I had several talks, my first two talks were really talking about that some women need more screening than others. So my first talk was about identifying women that are very high risk for breast cancer because they need more screening, typically with MRI, and starting at a younger age. Then my second talk was about women with dense breasts, although even when they’re average risk mammography is just not enough, that the sensitivity for mammography for women with very dense breasts is only 50% whereas overall it’s at least 70%. So how can we get those women up to that higher level of early cancer detection and that’s primarily through ultrasound but also we’re exploring other tests like functional imaging such as abbreviated MRI and contrast enhanced mammography. Then I did several talks that were related to basically having an algorithmic approach to lesions. I did one on MRI, one on probably benign lesions in the breast and one on axillary evaluation.

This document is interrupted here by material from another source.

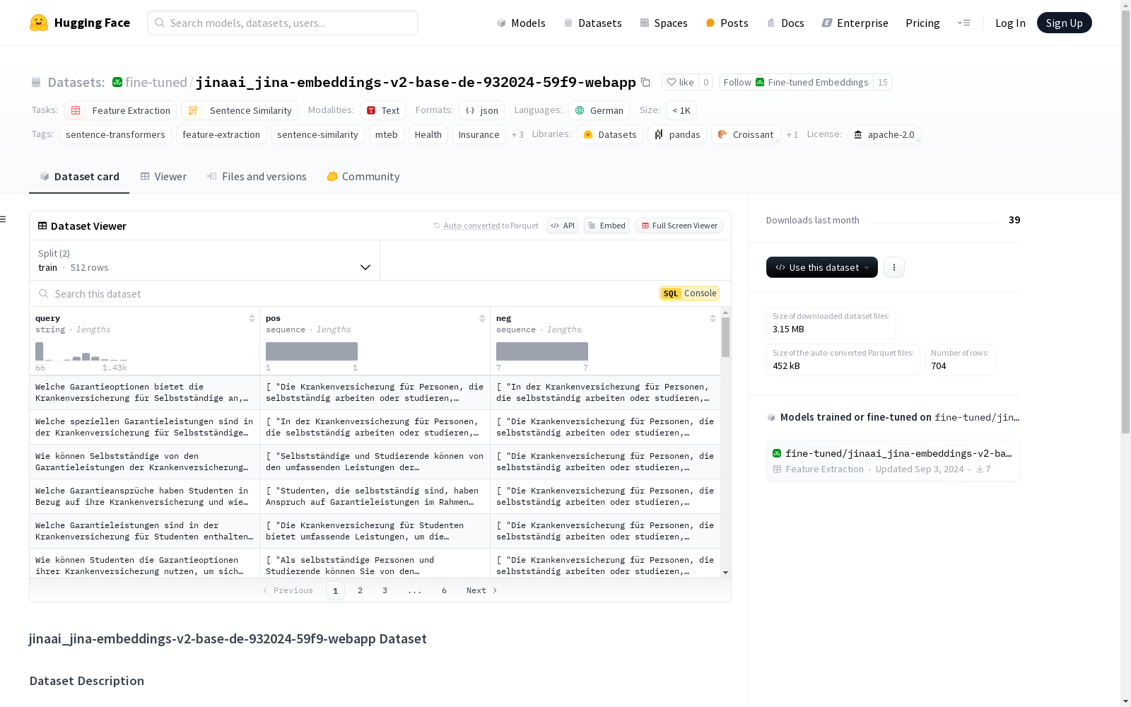Like this dataset with the heart button
Image resolution: width=1131 pixels, height=707 pixels.
(680, 82)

Could you go into more detail on your presentation about high risk breast cancer patients?
Mainly these are women that have a strong family history of breast cancer and in their family these mutations drive other cancers as well in men and women. You’re looking for women who have a strong family history of breast and other cancers – ovarian, yes, that would be the BRCA genes, but other cancers as well like thyroid cancer, for example, that suggests that they may have Cowden syndrome which is a PTEN mutation. We’re finding more and more mutations that increase the risk of getting breast cancer so whereas we used to do genetic testing for BRCA and really that was it, now it’s BRCA and many, many, many other mutations. So we do multi-gene panel testing but first we have to figure out who those women are so we have to ask about family history.

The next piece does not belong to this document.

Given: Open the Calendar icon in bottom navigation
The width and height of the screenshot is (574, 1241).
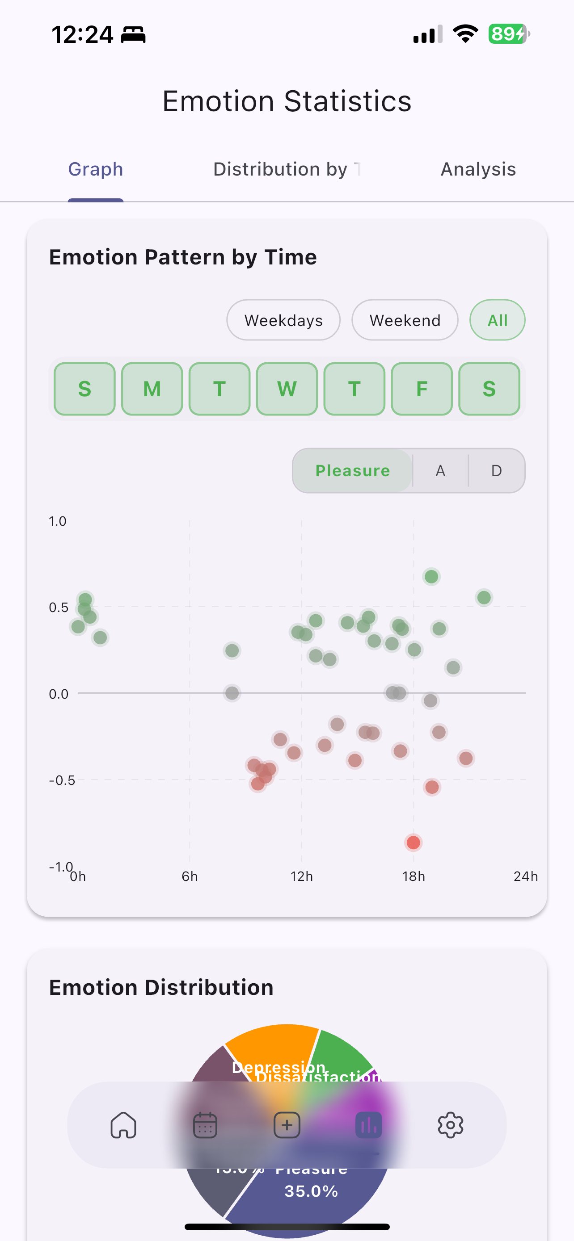Looking at the screenshot, I should click(205, 1125).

Then there are other women that are at high risk because of multiple risk factors. Let’s say a woman’s mum had breast cancer and maybe she’s had an abnormal biopsy showing some atypia, maybe she had children at a later age. So lots of smaller risk factors, none that suggest that she has a genetic mutation but together may increase her risk. So for those women we have to use a risk model. We talked a lot about which risk models to use, how to use them in your centre and that sort of thing.
Are these methods accessible for all of the physicians attending the conference from different areas of the world?

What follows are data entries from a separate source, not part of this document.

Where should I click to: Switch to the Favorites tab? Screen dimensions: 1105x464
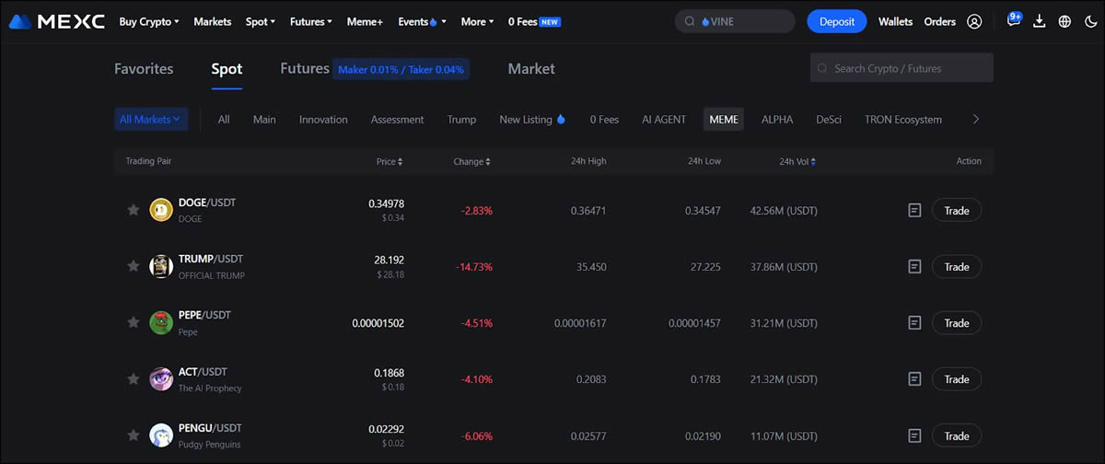point(144,69)
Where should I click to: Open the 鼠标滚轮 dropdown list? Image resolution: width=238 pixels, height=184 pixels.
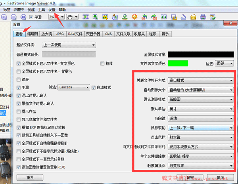(x=200, y=128)
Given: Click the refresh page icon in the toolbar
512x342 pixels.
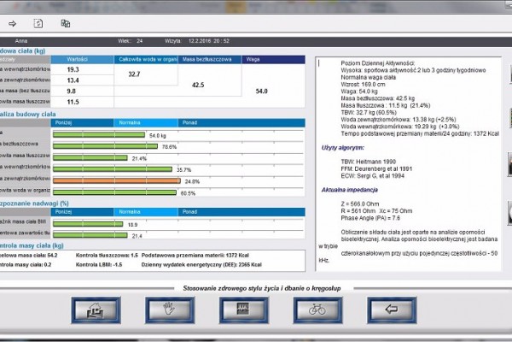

I was really pleased, a lot of people are using risk models in their practice. It is more work because you have to collect all that data from the patients but the good news is you only have to do it once and then you just have to update them. And those resources are available on the internet for free if you’re not using them for commercial purposes. So if you’re just using them in your clinic to assess a patient anybody can do it and that’s a fantastic thing, it just takes a little extra time.
Were there any other main messages from the presentations you gave that you would like to raise?
First we want to identify women that are at higher risk and really what we want to do is MRI for those patients. Maybe not all those women can get MRI so we also talked about other ways to screen women that are at elevated risk or have dense tissue. So that might be contrast enhanced mammography, for example, which they are doing a lot of here. There was a nice talk on that topic here at the session. And also abbreviated MRI which is evolving.
Is there anything else you would like to add?
It’s been a fantastic meeting and people here are such fantastic hosts. It’s just so warm and friendly so it’s really been a pleasure visiting.